The scalar projection of vector $$\vec b$$ onto vector $$\vec a$$ is given by:
$$comp_{\vec a} \vec b = \frac{\vec a \cdot \vec b}{||\vec a||}$$
The vector projection of vector $$\vec b$$ onto vector $$\vec a$$ is given by:
$$proj_{\vec a} \vec b = \frac{\vec a \cdot \vec b}{||\vec a||^2} \vec a$$
Both formulas require two fundamental calculations: the dot product of $$\vec a$$ and $$\vec b$$ ($$\vec a \cdot \vec b$$) and the magnitude of vector $$\vec a$$ ($$||\vec a||$$).

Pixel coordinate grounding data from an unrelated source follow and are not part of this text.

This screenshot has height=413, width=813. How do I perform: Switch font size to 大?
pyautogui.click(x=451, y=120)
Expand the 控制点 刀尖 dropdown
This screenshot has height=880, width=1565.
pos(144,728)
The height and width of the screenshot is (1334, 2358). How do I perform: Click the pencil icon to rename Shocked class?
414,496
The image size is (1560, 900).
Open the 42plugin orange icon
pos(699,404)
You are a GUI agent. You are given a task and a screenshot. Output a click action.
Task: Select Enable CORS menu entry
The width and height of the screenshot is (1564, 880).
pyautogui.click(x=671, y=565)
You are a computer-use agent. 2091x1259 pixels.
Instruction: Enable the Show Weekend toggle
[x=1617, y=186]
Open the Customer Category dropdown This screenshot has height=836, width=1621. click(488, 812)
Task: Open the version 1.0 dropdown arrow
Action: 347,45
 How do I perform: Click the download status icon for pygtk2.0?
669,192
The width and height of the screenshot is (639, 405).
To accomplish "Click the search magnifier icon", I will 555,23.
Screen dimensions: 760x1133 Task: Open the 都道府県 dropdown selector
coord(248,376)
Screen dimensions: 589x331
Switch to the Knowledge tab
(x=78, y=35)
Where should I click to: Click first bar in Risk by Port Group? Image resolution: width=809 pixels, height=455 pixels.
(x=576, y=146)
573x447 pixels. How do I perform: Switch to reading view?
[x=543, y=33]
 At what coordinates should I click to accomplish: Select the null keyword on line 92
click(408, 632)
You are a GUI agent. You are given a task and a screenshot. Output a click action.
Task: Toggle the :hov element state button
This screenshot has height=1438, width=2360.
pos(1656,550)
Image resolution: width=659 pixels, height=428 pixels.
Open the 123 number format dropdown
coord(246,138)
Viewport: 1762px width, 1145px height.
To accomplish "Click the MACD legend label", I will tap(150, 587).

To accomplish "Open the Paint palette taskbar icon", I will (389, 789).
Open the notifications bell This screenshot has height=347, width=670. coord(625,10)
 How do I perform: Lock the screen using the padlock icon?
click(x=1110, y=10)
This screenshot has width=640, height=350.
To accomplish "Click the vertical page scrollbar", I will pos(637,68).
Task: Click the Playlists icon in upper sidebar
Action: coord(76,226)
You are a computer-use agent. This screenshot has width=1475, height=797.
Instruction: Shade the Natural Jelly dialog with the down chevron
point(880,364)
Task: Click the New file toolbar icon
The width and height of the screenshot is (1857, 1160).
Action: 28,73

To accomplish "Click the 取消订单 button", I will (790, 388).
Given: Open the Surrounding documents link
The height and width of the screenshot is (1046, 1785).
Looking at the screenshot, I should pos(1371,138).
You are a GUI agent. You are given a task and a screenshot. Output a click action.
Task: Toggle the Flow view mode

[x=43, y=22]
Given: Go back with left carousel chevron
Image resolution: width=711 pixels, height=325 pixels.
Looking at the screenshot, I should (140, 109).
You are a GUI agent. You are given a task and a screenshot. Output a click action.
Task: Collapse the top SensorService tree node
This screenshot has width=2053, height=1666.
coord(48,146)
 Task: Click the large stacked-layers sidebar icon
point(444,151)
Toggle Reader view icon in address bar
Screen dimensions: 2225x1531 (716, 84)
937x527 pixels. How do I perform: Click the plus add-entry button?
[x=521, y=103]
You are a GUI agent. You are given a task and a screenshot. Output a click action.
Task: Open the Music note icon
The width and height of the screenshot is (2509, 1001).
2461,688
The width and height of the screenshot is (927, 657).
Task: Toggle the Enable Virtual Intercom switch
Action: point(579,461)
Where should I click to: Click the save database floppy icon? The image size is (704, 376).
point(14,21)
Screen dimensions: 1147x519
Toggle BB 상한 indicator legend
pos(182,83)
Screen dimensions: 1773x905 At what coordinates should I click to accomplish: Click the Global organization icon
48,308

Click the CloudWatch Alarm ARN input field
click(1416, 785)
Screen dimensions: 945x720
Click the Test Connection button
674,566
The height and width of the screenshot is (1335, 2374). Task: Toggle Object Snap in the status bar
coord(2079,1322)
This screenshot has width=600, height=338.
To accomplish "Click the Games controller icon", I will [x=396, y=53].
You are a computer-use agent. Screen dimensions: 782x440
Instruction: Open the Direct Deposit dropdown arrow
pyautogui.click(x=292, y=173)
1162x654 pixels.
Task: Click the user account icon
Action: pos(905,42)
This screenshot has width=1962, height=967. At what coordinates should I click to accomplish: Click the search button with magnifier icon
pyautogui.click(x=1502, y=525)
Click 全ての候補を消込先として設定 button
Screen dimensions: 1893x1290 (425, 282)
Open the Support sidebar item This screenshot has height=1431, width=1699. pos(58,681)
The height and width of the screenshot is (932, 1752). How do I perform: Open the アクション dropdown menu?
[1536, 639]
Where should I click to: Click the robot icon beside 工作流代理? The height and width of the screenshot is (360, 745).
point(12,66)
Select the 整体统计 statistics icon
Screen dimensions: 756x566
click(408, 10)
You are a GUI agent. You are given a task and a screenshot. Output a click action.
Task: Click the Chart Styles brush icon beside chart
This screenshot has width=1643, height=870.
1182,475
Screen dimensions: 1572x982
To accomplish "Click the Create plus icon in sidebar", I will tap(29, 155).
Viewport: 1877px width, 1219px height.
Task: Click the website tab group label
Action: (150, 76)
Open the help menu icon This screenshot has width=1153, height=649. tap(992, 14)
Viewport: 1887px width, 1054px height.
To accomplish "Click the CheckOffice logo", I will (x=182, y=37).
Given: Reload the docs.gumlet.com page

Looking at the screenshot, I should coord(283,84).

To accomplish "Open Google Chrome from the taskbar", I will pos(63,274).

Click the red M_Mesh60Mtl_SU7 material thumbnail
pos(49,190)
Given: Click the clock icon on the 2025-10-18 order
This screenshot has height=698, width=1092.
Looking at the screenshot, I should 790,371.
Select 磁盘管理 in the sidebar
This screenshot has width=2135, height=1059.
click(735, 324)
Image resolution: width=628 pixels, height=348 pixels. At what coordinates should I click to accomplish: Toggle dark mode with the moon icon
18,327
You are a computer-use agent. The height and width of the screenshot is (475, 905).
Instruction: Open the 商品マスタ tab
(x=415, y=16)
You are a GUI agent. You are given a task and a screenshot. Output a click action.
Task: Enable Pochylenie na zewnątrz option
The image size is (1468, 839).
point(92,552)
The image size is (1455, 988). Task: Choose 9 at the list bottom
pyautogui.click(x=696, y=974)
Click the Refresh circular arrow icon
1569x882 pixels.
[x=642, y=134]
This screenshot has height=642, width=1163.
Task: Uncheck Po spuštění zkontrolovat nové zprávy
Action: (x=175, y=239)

**step3** Calculating the Dot Product of $$\vec a$$ and $$\vec b$$

The dot product of two vectors, say $$\vec u = \langle u_1, u_2, u_3 \rangle$$ and $$\vec v = \langle v_1, v_2, v_3 \rangle$$, is calculated by summing the products of their corresponding components: $$\vec u \cdot \vec v = u_1 v_1 + u_2 v_2 + u_3 v_3$$.
Using our given vectors $$\vec a = \langle 1, 1, 1 \rangle$$ and $$\vec b = \langle 1, -1, 1 \rangle$$, we calculate the dot product as follows:
$$\vec a \cdot \vec b = (1)(1) + (1)(-1) + (1)(1)$$
$$\vec a \cdot \vec b = 1 - 1 + 1$$
$$\vec a \cdot \vec b = 1$$

**step4** Calculating the Magnitude of $$\vec a$$

The magnitude (or length) of a vector $$\vec u = \langle u_1, u_2, u_3 \rangle$$ is calculated using the formula: $$||\vec u|| = \sqrt{u_1^2 + u_2^2 + u_3^2}$$.
For vector $$\vec a = \langle 1, 1, 1 \rangle$$, its magnitude is:
$$||\vec a|| = \sqrt{1^2 + 1^2 + 1^2}$$
$$||\vec a|| = \sqrt{1 + 1 + 1}$$
$$||\vec a|| = \sqrt{3}$$
For the vector projection formula, we also need the square of the magnitude, $$||\vec a||^2$$:
$$||\vec a||^2 = (\sqrt{3})^2 = 3$$

**step5** Calculating the Scalar Projection

Now we can calculate the scalar projection of $$\vec b$$ onto $$\vec a$$ using the formula $$comp_{\vec a} \vec b = \frac{\vec a \cdot \vec b}{||\vec a||}$$.
We substitute the values we found in the previous steps: $$\vec a \cdot \vec b = 1$$ and $$||\vec a|| = \sqrt{3}$$.
$$comp_{\vec a} \vec b = \frac{1}{\sqrt{3}}$$
To present the answer in a standard form, we rationalize the denominator by multiplying both the numerator and the denominator by $$\sqrt{3}$$:
$$comp_{\vec a} \vec b = \frac{1 \times \sqrt{3}}{\sqrt{3} \times \sqrt{3}}$$
$$comp_{\vec a} \vec b = \frac{\sqrt{3}}{3}$$

**step6** Calculating the Vector Projection

Finally, we calculate the vector projection of $$\vec b$$ onto $$\vec a$$ using the formula $$proj_{\vec a} \vec b = \frac{\vec a \cdot \vec b}{||\vec a||^2} \vec a$$.
We substitute the values we found: $$\vec a \cdot \vec b = 1$$, $$||\vec a||^2 = 3$$, and the original vector $$\vec a = \vec i + \vec j + \vec k$$.
$$proj_{\vec a} \vec b = \frac{1}{3} (\vec i + \vec j + \vec k)$$
This expression can also be written by distributing the scalar $$\frac{1}{3}$$ to each component of the vector $$\vec a$$:
$$proj_{\vec a} \vec b = \frac{1}{3}\vec i + \frac{1}{3}\vec j + \frac{1}{3}\vec k$$